Obliquebanded leafroller (Choristoneura rosaceana; OBLR) is a native tortricid moth that is widely distributed throughout the US and Canada, but it is not considered a major pest of apple in the Southeast. Where occasional high populations occur it can cause significant damage. OBLR feeds on several plants in the Rosaceae family and many other deciduous trees.
Adult OBLR are tan or brown moths with alternating light and dark bands on the front wings. Females are larger than males, with most adults ranging from 1/3 to 1/2 inch (9 to 12mm) long with wingspans of 3/4 to 1 inch (20 to 27mm). Larvae are 3/4 to 1 inch (20 to 25mm) long, green with black or brown head capsules, and eggs are laid in overlapping masses similar to those of redbanded leafroller, but larger - 3/16 to 1/3 inch (5 to 9mm) in diameter.

Records from a data source »
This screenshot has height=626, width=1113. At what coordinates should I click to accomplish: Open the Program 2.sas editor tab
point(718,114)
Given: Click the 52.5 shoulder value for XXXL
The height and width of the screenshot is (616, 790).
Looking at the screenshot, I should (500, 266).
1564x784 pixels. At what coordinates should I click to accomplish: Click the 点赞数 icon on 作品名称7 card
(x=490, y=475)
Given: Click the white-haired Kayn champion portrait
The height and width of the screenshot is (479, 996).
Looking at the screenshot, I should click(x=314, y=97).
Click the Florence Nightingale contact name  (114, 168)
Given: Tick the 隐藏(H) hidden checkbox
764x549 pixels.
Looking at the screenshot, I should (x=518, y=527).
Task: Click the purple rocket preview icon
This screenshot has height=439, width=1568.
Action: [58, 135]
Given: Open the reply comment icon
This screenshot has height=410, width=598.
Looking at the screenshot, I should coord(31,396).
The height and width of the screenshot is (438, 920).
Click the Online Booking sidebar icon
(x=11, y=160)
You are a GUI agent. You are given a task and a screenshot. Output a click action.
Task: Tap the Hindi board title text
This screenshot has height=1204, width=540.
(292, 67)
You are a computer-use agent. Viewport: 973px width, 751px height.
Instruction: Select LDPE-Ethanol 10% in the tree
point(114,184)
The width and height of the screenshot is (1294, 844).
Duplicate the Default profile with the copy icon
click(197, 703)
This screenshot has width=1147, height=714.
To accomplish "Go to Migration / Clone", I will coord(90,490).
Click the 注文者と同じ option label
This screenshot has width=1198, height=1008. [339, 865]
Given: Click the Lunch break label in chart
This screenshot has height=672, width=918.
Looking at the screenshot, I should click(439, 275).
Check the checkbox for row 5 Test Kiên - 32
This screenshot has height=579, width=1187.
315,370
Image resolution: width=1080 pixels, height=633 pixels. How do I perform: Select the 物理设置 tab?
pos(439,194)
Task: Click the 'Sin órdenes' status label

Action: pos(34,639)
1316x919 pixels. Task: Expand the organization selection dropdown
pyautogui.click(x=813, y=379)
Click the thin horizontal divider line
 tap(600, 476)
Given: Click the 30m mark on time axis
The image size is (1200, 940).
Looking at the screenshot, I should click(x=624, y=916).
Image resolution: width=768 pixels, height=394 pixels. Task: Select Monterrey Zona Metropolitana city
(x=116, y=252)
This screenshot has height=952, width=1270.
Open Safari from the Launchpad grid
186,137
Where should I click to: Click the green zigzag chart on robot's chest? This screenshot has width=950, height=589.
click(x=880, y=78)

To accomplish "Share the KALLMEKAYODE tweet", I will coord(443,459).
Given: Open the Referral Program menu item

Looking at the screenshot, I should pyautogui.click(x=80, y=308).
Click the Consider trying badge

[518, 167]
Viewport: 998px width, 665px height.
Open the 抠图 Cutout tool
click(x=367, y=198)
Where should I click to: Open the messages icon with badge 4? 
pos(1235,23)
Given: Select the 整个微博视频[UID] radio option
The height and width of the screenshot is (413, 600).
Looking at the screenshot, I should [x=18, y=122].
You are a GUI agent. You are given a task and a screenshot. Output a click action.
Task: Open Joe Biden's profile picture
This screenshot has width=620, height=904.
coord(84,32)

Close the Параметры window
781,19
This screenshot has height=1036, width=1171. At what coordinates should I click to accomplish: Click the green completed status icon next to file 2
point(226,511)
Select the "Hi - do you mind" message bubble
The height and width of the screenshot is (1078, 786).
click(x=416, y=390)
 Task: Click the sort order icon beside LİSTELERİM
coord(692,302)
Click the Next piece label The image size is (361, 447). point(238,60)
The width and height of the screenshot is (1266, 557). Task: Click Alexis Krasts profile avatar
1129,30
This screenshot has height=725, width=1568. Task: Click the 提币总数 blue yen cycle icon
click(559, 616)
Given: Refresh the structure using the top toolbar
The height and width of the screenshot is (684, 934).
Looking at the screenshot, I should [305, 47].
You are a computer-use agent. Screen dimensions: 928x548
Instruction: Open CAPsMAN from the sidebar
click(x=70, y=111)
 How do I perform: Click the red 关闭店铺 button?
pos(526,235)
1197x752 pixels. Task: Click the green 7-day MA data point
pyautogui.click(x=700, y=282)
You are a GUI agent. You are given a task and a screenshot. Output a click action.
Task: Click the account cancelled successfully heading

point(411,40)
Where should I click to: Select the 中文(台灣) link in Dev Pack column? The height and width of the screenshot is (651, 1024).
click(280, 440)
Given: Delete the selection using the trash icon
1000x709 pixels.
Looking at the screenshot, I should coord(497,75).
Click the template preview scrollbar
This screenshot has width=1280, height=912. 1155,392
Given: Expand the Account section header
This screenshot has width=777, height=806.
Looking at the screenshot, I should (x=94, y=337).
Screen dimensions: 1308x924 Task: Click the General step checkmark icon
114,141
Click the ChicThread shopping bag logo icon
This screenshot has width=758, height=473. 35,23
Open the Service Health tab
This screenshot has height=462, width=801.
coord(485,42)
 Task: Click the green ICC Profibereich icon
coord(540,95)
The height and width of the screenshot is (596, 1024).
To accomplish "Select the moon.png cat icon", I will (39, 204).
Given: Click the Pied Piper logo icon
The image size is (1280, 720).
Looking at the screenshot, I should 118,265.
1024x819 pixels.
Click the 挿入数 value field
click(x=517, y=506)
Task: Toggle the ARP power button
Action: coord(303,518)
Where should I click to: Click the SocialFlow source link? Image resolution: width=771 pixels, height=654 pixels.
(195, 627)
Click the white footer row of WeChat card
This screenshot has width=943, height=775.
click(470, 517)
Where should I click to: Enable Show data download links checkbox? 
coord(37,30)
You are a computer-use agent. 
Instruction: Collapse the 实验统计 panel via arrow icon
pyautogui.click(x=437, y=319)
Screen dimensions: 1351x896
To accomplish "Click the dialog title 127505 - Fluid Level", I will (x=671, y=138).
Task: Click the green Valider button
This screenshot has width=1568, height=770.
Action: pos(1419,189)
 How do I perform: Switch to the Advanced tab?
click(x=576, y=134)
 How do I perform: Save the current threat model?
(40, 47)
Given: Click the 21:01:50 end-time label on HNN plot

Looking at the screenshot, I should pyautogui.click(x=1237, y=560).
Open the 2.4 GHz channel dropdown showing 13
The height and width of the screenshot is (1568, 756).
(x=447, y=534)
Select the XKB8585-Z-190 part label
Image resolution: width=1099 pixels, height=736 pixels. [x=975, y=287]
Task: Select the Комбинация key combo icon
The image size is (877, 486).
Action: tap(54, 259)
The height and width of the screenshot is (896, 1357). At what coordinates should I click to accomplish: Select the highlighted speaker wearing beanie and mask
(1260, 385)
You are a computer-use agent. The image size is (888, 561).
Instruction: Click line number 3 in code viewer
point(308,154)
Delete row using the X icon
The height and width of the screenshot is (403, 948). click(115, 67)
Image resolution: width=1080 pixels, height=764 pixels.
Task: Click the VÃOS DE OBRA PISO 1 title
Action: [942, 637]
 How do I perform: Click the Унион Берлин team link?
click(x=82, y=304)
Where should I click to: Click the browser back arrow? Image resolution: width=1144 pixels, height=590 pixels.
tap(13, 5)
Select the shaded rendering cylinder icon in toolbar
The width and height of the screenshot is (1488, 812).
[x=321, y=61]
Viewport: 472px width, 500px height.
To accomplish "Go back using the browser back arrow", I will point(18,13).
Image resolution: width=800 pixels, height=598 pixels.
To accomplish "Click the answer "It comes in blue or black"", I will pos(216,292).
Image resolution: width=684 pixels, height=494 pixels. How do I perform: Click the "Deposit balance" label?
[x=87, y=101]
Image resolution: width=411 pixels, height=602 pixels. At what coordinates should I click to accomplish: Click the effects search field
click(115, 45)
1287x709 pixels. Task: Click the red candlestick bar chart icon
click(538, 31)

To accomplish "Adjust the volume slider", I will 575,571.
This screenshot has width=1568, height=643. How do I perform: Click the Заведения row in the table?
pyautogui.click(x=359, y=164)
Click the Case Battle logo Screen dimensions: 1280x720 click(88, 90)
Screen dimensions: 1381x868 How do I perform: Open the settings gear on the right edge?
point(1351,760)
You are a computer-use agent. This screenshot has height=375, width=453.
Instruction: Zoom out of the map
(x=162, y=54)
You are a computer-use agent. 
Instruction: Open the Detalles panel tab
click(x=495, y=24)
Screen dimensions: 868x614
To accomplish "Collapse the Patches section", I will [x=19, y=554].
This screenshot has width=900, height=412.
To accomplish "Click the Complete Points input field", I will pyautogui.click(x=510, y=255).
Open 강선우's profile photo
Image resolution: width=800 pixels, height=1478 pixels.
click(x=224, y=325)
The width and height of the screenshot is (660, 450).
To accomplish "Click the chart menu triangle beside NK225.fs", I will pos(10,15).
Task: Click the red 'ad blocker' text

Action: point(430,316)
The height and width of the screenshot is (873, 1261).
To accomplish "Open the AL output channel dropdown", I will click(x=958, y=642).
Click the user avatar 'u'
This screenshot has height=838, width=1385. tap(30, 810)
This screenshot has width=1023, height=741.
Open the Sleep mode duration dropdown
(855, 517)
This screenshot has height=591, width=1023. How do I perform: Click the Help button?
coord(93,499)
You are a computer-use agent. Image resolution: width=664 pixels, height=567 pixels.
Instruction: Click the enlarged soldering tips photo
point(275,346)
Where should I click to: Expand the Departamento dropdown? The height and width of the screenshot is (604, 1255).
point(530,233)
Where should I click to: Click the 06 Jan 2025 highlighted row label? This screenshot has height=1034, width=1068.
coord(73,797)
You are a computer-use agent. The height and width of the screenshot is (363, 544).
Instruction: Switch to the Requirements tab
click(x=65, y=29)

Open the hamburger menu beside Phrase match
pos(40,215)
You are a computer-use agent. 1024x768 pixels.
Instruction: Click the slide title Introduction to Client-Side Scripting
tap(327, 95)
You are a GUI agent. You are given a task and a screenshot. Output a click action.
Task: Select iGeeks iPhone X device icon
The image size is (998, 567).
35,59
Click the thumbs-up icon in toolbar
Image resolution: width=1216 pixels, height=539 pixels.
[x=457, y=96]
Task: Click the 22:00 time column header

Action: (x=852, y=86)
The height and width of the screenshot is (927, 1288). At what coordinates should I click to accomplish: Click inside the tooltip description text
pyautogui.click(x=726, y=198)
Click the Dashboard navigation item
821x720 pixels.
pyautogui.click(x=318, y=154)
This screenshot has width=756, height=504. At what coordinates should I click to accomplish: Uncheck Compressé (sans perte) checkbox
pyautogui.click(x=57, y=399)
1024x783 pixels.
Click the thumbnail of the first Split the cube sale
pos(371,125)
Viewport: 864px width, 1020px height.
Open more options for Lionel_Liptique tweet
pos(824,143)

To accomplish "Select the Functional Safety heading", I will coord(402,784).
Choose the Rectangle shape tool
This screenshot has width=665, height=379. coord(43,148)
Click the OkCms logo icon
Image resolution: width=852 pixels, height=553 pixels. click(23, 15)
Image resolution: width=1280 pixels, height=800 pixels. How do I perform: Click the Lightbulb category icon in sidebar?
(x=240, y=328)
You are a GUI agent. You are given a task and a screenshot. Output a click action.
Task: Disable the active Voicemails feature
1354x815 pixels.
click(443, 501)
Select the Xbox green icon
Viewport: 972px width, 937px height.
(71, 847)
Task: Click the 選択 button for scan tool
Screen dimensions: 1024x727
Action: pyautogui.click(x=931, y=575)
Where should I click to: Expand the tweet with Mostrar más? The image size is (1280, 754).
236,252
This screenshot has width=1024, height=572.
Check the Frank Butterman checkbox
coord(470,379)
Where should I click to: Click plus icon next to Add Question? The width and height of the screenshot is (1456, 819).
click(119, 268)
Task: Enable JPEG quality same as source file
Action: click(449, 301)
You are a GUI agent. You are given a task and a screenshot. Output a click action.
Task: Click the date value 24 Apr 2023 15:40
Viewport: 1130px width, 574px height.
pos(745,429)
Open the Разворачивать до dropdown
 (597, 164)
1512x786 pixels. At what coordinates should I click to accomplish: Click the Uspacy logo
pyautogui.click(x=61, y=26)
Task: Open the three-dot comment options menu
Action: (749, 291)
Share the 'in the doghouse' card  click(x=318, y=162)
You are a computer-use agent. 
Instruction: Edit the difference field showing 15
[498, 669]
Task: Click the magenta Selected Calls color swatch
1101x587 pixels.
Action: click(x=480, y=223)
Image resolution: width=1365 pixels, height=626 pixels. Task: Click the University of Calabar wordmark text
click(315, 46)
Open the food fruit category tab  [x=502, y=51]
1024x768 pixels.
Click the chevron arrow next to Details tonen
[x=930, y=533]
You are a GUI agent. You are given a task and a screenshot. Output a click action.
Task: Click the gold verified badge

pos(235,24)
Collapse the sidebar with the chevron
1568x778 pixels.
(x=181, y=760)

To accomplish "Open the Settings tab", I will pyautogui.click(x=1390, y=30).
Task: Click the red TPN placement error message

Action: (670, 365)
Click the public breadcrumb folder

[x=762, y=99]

What you need to do »
a - Using the passage on obliquebanded leafroller, decide whether each statement agrees with it. Answer yes or no for each, and quote the words of the passage that decide it. (i) Obliquebanded leafroller is considered a major pest of apple in the Southeast. (ii) Male adults are larger than females. (iii) The larvae have black or brown head capsules.
b - List every size range that the passage on obliquebanded leafroller gives in millimeters.
c - Retype the passage on obliquebanded leafroller from "Obliquebanded leafroller (Choristoneura" to "other deciduous trees.".

Replies »
a -
(i) No: "it is not considered a major pest of apple in the Southeast"
(ii) No: "Females are larger than males"
(iii) Yes: "green with black or brown head capsules"

b -
9 to 12mm
20 to 27mm
20 to 25mm
5 to 9mm

c -
Obliquebanded leafroller (Choristoneura rosaceana; OBLR) is a native tortricid moth that is widely distributed throughout the US and Canada, but it is not considered a major pest of apple in the Southeast. Where occasional high populations occur it can cause significant damage. OBLR feeds on several plants in the Rosaceae family and many other deciduous trees.